El Pentágono envió las últimas horas refuerzos a Oriente Medio, incluido un grupo de portaaviones con miles de soldados, luego de que el presidente Donald Trump señaló que no descarta la posibilidad de atacar a Irán a consecuencia de la represión que ha ejercido sobre manifestantes.
"Tenemos una flota masiva dirigiéndose en esa dirección, y tal vez no tengamos que usarla", les dijo Trump a los periodistas el jueves, e hizo notar que iban "por si acaso".
El mandatario ha amenazado con implementar una acción militar si Irán lleva a cabo ejecuciones masivas de prisioneros o mata a manifestantes pacíficos, pero recientemente se retractó, alegando que Teherán detuvo las ejecuciones de 800 manifestantes detenidos. No ha proporcionado detalles sobre la fuente de esta afirmación, que el principal fiscal iraní calificó de "completamente falsa".
Sin embargo, Trump parece mantener sus opciones abiertas. Mientras volaba el jueves en el Air Force One, indicó que la acción militar con la que ha amenazado haría que los ataques del año pasado por parte de Estados Unidos a los sitios nucleares iraníes "parecieran insignificantes" si el gobierno de ese país procedía con las ejecuciones planeadas de algunos manifestantes.
El portaaviones Abraham Lincoln y tres destructores que lo acompañan partieron del mar de China Meridional y se encaminaron hacia el oeste hace unos días, indicó un oficial de la Armada. El oficial, que habló a condición de guardar el anonimato para poder declarar sober movimientos militares, dijo el viernes que el grupo de ataque del Lincoln estaba en el océano Índico.
Cuando lleguen a la región, esos buques de guerra se sumarán a tres barcos de combate litoral, que el viernes se encontraban en un puerto en Bahréin, así como a otros dos destructores de la Armada estadounidense, que estaban en el golfo Pérsico.
La llegada del grupo de ataque del portaaviones añadiría aproximadamente 5.700 soldados. Estados Unidos tiene varias bases en Oriente Medio, incluida la Base Aérea de Al Udeid en Qatar, que alberga a miles de efectivos estadounidenses y es el cuartel general de avanzada del Comando Central de Estados Unidos.
El movimiento del portaaviones ocurre después de que el gobierno de Trump trasladara algunos recursos de la región al mar Caribe como parte de una campaña de presión sobre el expresidente venezolano Nicolás Maduro.

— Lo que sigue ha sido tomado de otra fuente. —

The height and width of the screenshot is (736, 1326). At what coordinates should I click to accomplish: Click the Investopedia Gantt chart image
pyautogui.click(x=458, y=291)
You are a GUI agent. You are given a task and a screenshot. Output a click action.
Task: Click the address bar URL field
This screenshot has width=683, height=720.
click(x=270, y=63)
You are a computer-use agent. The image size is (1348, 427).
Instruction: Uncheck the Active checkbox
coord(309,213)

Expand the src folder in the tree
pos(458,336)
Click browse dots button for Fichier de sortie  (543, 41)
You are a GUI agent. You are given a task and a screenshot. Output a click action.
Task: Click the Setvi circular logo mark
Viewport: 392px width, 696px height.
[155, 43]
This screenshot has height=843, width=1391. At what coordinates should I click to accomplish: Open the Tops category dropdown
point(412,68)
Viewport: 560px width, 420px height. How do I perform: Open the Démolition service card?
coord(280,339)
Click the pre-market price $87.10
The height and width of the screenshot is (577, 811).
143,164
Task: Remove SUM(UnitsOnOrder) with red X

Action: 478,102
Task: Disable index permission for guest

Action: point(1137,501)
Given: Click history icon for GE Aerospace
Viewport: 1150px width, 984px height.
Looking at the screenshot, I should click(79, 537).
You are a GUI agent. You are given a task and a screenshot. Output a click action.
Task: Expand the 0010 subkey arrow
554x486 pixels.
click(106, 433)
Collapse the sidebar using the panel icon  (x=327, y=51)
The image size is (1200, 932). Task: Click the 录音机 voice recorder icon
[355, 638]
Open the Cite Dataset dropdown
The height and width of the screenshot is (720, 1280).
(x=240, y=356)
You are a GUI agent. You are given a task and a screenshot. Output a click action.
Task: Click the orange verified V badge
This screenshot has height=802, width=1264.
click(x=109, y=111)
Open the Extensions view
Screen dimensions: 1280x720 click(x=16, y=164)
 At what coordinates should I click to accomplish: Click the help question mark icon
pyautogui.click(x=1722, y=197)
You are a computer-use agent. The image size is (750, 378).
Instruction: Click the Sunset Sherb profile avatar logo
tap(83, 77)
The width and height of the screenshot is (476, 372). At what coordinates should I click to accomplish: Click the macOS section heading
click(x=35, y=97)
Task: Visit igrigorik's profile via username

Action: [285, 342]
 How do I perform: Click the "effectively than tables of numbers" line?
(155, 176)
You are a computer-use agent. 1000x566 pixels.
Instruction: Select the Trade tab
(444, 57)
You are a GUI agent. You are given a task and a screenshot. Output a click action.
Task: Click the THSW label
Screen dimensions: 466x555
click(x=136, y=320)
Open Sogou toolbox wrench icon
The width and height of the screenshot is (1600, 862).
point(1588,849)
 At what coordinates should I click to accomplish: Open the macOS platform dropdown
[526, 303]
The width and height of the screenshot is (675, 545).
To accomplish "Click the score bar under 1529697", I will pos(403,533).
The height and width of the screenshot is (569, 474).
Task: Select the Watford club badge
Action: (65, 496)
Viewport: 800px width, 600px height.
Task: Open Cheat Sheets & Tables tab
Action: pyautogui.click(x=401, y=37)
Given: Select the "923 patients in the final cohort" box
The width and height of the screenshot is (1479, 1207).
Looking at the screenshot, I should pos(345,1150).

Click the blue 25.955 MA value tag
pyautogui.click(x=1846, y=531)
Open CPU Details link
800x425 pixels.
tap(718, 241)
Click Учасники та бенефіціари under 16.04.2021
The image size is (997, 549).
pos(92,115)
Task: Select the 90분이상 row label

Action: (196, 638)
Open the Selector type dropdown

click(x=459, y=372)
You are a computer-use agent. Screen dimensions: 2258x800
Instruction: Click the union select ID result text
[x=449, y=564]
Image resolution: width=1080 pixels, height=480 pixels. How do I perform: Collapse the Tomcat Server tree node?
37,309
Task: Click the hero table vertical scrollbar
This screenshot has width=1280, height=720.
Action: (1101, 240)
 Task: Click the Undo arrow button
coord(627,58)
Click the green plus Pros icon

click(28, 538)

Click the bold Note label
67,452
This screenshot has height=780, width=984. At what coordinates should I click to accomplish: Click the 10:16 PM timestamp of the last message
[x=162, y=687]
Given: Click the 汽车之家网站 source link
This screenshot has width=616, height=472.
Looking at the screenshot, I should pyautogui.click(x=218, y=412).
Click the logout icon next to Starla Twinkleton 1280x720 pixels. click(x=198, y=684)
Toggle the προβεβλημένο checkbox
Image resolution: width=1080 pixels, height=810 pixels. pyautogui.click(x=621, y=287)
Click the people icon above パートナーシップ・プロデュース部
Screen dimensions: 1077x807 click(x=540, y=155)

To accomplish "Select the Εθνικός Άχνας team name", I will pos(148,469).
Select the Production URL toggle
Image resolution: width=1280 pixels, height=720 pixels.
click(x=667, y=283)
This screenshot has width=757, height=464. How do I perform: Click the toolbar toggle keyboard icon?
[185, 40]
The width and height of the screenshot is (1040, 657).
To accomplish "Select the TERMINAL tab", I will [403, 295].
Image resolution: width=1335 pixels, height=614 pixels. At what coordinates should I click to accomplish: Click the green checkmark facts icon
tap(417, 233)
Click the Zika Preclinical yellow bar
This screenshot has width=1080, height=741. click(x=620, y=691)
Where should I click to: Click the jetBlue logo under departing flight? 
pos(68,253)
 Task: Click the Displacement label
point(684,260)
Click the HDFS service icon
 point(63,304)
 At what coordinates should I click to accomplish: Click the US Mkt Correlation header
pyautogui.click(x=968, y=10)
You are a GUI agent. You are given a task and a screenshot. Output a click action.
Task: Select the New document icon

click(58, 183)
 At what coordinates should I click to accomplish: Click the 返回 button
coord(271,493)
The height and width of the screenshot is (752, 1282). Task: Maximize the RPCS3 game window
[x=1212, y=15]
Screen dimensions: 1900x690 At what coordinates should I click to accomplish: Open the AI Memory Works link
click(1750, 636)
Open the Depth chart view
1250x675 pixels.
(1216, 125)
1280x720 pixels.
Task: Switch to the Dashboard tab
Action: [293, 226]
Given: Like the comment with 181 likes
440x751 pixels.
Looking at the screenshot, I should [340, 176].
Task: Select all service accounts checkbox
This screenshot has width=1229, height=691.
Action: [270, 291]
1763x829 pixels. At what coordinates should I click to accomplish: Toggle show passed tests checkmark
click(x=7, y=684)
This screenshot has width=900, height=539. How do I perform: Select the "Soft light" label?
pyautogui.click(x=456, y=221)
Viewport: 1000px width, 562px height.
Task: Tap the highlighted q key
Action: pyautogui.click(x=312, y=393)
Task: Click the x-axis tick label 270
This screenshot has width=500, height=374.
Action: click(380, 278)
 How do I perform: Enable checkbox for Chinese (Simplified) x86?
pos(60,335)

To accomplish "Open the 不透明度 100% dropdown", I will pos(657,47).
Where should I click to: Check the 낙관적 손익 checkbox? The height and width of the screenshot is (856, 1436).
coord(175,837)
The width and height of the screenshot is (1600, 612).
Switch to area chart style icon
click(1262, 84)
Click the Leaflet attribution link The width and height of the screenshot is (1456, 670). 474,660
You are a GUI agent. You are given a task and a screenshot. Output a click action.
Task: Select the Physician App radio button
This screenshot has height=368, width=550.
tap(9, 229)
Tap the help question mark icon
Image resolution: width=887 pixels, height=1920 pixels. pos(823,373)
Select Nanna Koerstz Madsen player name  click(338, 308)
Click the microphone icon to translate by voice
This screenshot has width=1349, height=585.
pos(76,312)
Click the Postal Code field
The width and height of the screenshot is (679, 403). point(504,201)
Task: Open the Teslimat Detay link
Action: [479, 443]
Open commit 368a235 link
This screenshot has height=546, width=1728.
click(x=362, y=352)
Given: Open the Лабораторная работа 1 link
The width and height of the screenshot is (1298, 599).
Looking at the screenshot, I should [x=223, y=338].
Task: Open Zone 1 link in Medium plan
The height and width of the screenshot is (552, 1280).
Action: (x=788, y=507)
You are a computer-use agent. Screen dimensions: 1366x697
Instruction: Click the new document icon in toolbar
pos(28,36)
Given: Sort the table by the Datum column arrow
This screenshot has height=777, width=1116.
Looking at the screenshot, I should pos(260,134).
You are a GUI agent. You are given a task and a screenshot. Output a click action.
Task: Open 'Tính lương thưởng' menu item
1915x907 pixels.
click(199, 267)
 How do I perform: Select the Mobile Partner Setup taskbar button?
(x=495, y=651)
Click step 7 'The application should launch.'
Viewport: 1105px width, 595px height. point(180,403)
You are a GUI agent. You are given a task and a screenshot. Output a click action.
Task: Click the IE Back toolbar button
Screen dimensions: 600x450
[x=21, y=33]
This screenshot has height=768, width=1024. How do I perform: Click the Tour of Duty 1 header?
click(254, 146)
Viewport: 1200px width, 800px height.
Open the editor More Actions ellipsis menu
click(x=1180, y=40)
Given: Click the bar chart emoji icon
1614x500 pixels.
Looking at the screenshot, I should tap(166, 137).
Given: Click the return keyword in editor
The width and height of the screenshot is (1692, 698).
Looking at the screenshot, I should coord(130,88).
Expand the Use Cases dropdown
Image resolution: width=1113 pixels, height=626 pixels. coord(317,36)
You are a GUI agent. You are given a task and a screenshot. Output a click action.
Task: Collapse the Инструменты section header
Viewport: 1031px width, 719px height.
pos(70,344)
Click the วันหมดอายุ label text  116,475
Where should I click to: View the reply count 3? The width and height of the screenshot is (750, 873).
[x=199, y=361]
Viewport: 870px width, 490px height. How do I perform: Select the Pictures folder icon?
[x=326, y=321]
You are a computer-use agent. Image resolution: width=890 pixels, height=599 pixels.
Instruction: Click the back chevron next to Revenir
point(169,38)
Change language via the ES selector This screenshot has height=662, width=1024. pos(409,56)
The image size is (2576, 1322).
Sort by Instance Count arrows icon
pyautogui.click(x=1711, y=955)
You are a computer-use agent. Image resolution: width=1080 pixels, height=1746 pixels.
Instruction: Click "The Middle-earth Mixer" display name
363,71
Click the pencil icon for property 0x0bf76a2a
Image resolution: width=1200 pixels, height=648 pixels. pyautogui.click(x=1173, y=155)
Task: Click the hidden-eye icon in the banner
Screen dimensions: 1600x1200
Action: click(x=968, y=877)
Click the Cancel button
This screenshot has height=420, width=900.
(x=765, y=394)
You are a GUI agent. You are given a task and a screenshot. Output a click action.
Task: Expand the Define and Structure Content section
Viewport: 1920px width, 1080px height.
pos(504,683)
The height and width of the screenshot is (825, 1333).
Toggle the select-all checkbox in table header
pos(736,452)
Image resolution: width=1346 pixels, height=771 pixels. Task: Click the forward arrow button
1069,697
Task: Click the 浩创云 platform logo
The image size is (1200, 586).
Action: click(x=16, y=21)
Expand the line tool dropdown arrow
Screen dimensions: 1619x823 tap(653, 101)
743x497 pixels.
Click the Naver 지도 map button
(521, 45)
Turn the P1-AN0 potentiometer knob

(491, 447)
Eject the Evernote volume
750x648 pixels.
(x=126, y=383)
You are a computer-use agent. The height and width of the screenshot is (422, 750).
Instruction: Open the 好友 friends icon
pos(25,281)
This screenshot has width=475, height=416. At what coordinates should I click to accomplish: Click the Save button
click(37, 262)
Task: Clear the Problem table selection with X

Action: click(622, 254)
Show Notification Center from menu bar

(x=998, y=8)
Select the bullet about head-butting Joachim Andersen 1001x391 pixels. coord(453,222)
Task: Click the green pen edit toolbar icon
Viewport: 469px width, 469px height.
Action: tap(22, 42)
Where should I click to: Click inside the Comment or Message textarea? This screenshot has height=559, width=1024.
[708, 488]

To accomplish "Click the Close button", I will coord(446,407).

Al portaaviones más grande del mundo, el Gerald R. Ford, se le ordenó en octubre navegar desde el mar Mediterráneo al Caribe junto con varios destructores. El portaaviones Nimitz, que ayudó a llevar a cabo los ataques de junio a los sitios nucleares de Irán, también salió de la región ese mismo mes.
El Comando Central indicó en redes sociales que ahora el F-15E Strike Eagle de la Fuerza Aérea tiene presencia en Oriente Medio, e hizo notar que el caza "mejora la preparación para el combate y promueve la seguridad y estabilidad regionales".
De manera similar, el Ministerio de Defensa del Reino Unido señaló que desplegó sus aviones de combate Typhoon a Qatar "con capacidad defensiva".
Analistas de datos de seguimiento de vuelos se han percatado de que decenas de aviones militares de carga de Estados Unidos también se dirigen a la región.
La actividad es similar a la del año pasado, cuando Washington desplegó hardware de defensa aérea —como un sistema de misiles Patriot— en anticipación de un contraataque iraní tras el bombardeo de tres sitios nucleares clave. Días después de los ataques, Irán lanzó más de una decena de misiles a la Base Aérea de Al Udeid.
Desde finales de diciembre, Irán ha estado sumido en protestas y manifestaciones a nivel nacional, desatadas por la caótica economía de la República Islámica. Las protestas han ejercido nueva presión sobre la teocracia que gobierna el país, la cual ha respondido con una represión mortal y el cierre de internet.
Activistas dicen que el número total de muertos por la represión ha aumentado a cuando menos 5.032 personas, con más de 27.600 detenidos en una campaña de arrestos en expansión. El número oficial de muertos que proporciona Irán es mucho menor: sólo 3.117.
Funcionarios iraníes señalaron la semana pasada que los sospechosos detenidos en las protestas enfrentarían juicios rápidos y ejecuciones, y prometieron una "respuesta decisiva" si Estados Unidos o Israel intervenían.